Fundamental properties of a touchable high-power pulsed microplasma jet and its application as a desorption/ionization source for ambient mass spectrometry.

Abstract

Plasma-based ambient desorption/ionization mass spectrometry (ADI-MS) has attracted considerable attention in many fields because of its capacity for direct sample analyses. In this study, a high-power pulsed microplasma jet (HPPMJ) was developed and investigated as a new plasma desorption/ionization source. In an HPPMJ, a microhollow cathode discharge is generated in a small hole (500 µm in diameter) using a pulsed high-power supply. This system can realize a maximum power density of 5 × 10(8) W/cm(3). The measured electron number density, excitation temperature and afterglow gas temperature of the HPPMJ were 3.7 × 10(15) cm(-3), 7000 K at maximum and less than 60 °C, respectively, which demonstrate that the HPPMJ is a high-energy, high-density plasma source that is comparable with an argon inductively coupled plasma while maintaining a low gas temperature. The HPPMJ causes no observable damage to the target because of its low gas temperature and electrode configuration; thus, we can apply it directly to human skin. To demonstrate the analytical capacity of ADI-MS using an HPPMJ, the plasma was applied to direct solid sample analysis of the active ingredients in pharmaceutical tablets.

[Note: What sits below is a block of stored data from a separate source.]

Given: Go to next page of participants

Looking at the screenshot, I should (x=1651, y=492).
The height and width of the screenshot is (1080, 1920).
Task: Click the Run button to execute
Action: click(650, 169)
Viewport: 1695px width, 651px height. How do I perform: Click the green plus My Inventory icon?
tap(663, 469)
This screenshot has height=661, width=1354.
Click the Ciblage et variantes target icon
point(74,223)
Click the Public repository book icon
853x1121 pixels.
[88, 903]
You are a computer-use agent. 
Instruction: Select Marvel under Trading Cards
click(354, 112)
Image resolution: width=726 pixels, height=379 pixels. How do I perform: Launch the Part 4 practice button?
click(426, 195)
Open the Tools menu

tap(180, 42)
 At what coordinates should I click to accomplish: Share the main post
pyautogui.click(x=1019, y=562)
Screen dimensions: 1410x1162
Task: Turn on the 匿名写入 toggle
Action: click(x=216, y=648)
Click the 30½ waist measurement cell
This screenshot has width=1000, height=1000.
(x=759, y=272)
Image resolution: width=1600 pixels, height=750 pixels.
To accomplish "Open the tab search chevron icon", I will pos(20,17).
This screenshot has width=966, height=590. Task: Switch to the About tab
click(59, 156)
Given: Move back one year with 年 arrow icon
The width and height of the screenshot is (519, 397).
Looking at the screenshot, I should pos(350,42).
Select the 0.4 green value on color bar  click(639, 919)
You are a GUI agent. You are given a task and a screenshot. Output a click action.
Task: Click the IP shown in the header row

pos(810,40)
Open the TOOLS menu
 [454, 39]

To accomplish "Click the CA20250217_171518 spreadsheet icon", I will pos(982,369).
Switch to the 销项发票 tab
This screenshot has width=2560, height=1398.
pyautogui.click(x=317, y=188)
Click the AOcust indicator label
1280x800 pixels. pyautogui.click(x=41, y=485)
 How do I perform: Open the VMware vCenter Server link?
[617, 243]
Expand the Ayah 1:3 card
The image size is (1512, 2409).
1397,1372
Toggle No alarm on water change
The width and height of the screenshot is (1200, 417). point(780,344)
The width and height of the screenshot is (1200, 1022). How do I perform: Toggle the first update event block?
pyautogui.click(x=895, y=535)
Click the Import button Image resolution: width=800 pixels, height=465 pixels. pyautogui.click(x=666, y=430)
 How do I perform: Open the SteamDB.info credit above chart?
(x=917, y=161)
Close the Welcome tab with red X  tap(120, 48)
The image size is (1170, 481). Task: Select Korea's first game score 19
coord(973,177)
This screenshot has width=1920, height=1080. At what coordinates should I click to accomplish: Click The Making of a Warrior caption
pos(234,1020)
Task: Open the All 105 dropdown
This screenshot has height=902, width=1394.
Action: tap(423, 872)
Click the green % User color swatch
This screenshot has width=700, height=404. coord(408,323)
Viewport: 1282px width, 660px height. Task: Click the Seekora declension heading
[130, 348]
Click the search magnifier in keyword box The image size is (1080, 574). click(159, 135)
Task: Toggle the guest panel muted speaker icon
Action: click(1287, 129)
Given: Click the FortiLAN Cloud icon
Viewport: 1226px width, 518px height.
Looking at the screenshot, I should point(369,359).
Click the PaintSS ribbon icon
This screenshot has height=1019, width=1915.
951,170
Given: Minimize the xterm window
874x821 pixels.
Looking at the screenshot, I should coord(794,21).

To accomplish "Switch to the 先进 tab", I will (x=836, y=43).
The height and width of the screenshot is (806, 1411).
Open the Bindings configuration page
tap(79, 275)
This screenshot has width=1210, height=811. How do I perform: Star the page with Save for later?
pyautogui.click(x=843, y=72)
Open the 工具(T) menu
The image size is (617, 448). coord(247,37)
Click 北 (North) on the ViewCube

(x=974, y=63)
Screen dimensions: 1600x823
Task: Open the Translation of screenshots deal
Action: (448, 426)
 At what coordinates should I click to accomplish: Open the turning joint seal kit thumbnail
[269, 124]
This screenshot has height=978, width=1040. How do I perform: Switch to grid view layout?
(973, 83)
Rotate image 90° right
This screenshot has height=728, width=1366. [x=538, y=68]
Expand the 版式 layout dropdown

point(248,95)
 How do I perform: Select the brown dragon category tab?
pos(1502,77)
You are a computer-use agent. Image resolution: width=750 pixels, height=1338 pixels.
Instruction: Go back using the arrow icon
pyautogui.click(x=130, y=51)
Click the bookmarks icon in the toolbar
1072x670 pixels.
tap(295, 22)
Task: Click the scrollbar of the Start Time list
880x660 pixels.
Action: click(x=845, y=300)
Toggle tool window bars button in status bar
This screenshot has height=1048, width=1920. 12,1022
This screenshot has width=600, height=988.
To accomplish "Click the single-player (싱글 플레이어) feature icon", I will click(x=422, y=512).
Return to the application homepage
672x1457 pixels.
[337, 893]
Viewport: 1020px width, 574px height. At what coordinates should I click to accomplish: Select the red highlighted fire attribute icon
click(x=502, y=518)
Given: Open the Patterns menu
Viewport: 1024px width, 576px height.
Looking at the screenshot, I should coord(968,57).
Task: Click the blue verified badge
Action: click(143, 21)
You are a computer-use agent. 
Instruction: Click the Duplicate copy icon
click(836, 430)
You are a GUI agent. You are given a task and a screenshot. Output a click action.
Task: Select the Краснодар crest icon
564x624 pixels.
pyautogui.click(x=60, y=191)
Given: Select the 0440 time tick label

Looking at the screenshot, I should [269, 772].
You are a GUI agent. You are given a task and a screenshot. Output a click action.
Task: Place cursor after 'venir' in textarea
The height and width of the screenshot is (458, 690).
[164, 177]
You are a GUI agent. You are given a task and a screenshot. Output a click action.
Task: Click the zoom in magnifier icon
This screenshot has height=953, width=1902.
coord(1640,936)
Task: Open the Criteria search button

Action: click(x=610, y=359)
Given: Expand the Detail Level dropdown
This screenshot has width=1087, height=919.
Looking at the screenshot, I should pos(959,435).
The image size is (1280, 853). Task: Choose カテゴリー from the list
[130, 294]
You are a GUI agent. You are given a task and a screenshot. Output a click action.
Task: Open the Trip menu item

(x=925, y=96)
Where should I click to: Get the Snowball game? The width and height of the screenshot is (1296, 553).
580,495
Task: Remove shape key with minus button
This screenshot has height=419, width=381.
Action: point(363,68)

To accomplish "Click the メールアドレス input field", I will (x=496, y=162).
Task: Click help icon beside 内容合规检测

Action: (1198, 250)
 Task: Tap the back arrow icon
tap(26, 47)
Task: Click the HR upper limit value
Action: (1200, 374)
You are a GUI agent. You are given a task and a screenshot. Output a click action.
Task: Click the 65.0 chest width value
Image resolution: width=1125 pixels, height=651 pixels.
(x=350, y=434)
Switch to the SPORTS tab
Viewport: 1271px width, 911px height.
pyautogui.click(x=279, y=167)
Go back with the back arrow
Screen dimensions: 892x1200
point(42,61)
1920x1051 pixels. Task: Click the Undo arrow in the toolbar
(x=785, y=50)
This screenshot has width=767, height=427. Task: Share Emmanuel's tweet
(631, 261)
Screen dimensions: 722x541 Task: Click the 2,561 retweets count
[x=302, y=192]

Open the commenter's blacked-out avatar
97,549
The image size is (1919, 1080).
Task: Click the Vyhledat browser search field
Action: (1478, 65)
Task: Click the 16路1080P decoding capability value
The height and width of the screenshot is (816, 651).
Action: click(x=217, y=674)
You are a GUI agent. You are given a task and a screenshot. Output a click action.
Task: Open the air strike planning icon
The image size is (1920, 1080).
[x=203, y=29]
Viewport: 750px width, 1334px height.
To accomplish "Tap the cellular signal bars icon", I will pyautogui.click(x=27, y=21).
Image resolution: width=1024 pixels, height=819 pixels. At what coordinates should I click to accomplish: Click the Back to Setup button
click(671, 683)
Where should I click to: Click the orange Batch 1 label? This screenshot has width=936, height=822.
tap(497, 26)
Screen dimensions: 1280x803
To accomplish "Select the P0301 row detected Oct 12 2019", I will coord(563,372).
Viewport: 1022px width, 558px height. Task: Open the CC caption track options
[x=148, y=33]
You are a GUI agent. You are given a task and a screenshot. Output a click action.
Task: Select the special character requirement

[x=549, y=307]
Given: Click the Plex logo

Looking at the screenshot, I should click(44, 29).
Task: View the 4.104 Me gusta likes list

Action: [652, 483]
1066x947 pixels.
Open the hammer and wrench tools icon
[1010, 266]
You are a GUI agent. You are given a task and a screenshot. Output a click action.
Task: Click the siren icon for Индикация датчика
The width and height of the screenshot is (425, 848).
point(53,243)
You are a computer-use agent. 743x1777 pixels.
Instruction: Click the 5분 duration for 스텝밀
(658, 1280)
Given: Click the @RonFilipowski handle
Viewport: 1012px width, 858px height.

Caffeine, acetaminophen, ethenzamide, isopropylantipyrine and ibuprofen were successfully detected. Application to living tissue was also demonstrated, and isopropylantipyrine on a finger was successfully analyzed without damaging the skin. The limits of detection (LODs) for caffeine, isopropylantipyrine and ethenzamide were calculated, and LODs at the picogram level were achieved. These results indicate the applicability of the HPPMJ for high-sensitivity analysis of materials on a heat-sensitive surface.